I about cried when the first games commenced on Wednesday. “Why,” you ask? Because that’s what Cubs fans do. We cry. A lot. There’s so much hope in the Spring. Everything starts fresh, new buds/rookies begin to blossom, and there is nothing but bright skies ahead. Who cares that Autumn brought pain and the deaths of too many promising flowers/young careers. All is forgotten. So bring on the April Showers that nourish the frail (Rich Harden, Alfonso Soriano), for we are in need of some May Flowers (Cy Young/MVP winners).
That’s mostly just gibberish. Really, I just love baseball. It’s by far my favorite sport, followed closely by cockpunching. I sit through the football months, trying to act like I care, but let’s be honest, I’d rather watch a Rachael Ray marathon than sit through most college football games. The NFL is at least a little more tolerable, but it’s just background noise to an otherwise uneventful Sunday. Now, the MLB, that’s a horse of a different color. I could watch every pitch of a Pirates/Astros game and not get bored. And, yes, I’ve heard it over and over again that baseball is insufferably boring, that it’s like taking a handful of Tylenol PM, but I just say that those are the pained warblings of the drastically uneducated. Every pitch matters. Every last one. So missing a single pitch could mean missing the turning point of the game. I’m sorry if you have the attention span of a goldfish. Here’s a Bud Light and a UFC pay-per-view, go have fun. Baseball is like chess, which explains why uber-nerds like Greg Maddux are successful. So, considering I barely know how to read, I look forward to the season for my rare dose of mental stimulation. Bring on the foreplay, Ryan Dempster. You owe me at least that much for that Game 1 grand salami.

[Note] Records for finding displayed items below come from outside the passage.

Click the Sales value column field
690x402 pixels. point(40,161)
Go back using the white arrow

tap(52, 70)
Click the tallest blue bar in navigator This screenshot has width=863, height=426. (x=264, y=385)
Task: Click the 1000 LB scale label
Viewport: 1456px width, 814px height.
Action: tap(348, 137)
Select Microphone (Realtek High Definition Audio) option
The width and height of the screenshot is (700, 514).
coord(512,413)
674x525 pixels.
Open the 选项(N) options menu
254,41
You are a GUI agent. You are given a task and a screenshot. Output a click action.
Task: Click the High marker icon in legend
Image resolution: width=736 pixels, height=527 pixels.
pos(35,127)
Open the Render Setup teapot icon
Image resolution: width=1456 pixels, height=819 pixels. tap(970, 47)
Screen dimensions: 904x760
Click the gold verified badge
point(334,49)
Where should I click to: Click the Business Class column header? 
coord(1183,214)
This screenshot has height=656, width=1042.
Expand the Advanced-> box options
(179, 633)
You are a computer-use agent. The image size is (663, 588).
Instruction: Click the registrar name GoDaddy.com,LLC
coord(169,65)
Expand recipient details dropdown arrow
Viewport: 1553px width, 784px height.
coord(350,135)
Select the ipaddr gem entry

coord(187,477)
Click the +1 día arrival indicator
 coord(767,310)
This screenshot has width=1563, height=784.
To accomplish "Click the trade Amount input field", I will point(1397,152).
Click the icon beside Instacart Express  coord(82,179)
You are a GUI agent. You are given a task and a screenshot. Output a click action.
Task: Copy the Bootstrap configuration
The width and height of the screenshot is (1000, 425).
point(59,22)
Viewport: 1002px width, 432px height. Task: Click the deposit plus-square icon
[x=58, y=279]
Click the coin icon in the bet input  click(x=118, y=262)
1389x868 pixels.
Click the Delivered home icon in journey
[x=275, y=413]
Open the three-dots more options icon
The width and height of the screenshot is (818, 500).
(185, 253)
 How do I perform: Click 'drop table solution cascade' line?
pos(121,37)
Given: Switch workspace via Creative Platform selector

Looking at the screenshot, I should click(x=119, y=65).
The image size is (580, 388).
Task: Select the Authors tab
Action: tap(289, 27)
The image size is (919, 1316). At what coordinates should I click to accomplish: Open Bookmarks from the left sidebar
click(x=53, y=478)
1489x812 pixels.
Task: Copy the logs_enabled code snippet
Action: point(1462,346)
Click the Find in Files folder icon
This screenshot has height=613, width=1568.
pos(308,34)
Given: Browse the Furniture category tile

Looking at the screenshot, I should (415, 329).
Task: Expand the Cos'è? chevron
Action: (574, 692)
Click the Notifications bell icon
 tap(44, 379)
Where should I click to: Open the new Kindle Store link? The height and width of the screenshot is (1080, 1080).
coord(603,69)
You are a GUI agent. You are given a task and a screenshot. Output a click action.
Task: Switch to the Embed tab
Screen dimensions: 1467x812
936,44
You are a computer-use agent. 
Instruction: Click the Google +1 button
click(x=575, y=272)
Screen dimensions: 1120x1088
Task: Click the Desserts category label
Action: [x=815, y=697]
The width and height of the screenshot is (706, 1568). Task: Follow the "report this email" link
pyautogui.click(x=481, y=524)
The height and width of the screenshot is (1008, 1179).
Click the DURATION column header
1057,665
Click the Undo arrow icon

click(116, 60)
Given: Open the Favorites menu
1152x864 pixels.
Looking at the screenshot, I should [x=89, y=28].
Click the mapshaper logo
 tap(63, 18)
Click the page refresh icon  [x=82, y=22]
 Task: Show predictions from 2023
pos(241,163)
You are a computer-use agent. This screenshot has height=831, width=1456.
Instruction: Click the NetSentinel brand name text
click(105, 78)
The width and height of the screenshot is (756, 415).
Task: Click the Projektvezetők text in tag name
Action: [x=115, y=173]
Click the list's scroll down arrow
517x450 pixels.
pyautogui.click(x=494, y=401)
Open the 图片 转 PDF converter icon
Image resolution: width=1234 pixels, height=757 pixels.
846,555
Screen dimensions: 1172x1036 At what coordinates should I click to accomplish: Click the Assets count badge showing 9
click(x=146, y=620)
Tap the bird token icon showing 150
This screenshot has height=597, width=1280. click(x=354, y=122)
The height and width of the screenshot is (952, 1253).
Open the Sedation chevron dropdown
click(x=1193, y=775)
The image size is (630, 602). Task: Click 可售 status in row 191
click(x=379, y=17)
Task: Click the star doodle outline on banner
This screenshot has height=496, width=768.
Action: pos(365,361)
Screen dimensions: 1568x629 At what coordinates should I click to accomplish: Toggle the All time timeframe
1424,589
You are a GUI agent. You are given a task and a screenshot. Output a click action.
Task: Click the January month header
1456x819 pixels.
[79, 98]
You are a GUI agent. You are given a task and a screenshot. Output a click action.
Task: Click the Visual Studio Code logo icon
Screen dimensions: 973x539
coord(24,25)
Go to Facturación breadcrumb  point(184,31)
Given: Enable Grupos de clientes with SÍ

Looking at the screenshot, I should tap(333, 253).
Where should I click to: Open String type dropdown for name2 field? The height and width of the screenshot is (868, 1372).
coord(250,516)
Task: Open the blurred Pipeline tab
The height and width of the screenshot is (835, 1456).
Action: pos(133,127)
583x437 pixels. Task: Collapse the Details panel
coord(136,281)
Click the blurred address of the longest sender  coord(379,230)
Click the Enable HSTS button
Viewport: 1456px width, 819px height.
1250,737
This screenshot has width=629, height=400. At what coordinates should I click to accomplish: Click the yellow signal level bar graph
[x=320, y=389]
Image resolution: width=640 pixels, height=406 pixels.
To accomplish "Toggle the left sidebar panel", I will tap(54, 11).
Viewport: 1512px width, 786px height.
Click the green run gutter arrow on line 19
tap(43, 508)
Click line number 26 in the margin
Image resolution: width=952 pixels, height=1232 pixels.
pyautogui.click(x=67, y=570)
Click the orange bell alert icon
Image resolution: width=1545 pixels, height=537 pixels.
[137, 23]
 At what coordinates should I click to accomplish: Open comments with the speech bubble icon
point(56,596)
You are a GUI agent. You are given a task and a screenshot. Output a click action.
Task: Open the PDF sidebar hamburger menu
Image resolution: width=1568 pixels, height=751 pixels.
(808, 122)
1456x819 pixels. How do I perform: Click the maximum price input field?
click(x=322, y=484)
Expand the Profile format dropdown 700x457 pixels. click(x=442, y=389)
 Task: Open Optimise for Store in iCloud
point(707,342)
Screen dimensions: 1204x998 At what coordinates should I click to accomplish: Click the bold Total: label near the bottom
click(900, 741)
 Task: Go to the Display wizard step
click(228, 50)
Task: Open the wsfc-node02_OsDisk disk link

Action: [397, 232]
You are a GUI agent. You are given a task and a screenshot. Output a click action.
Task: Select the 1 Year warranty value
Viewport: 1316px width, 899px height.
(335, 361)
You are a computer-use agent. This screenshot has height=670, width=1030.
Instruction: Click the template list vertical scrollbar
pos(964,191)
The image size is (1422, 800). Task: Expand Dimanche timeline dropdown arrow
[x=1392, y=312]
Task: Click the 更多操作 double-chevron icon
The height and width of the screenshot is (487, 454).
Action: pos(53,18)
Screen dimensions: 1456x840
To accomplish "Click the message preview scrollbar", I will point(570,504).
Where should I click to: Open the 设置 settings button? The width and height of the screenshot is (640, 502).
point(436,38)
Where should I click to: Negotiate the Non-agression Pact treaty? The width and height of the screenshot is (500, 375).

Is this really the year for the Chicago Cubs? Unfortunately, Lou Pinella has put a gag order on all predictions for the upcoming season. Sure, this only pertains to his coaches and players, but I am one with this team, and I’m not about to jinx anything. I’m optimistic about their chances in the division, and we’ll leave it at that. The big offseason signing was Milton Bradley, he of the self-inflicted ligament tear:
And the fiery temper:
But he’s also the guy with the .436 on base percentage, so yeah, consider that a solid pick-up. And if he just so happens to want to break a bat over Fukudome, he of the .359 OBP, then I say let him. Let’s kill two birds with one stone. Baby wants a championship.
The off-season castaways were the much beloved Mark DeRosa (who’s t-shirt I purchased not five months ago) and Kerry Wood, both to those other lovable losers, the Cleveland Injuns. I was not sad to see Wood go — there wasn’t much left for him to give the team — but DeRosa was a multi-tooled player. He could play both the outfield and infield. Those guys are hard to come by. But still, speedster Joey Gathright is now on board to fill up some holes in center, and journeyman Aaron Miles is a solid fill-in on off days for starters. This is not the end of the world. The team has not regressed, it has only improved.
So let’s not say this indeed is the year of the Cub. I definitely said that last year, and what did that get me? Another 8 months lost, and another 5 years off my lifespan. This year, we will remain calm and relaxed. Okay, until opening day, we will remain calm and relaxed. After that, I can’t be held accountable for my actions.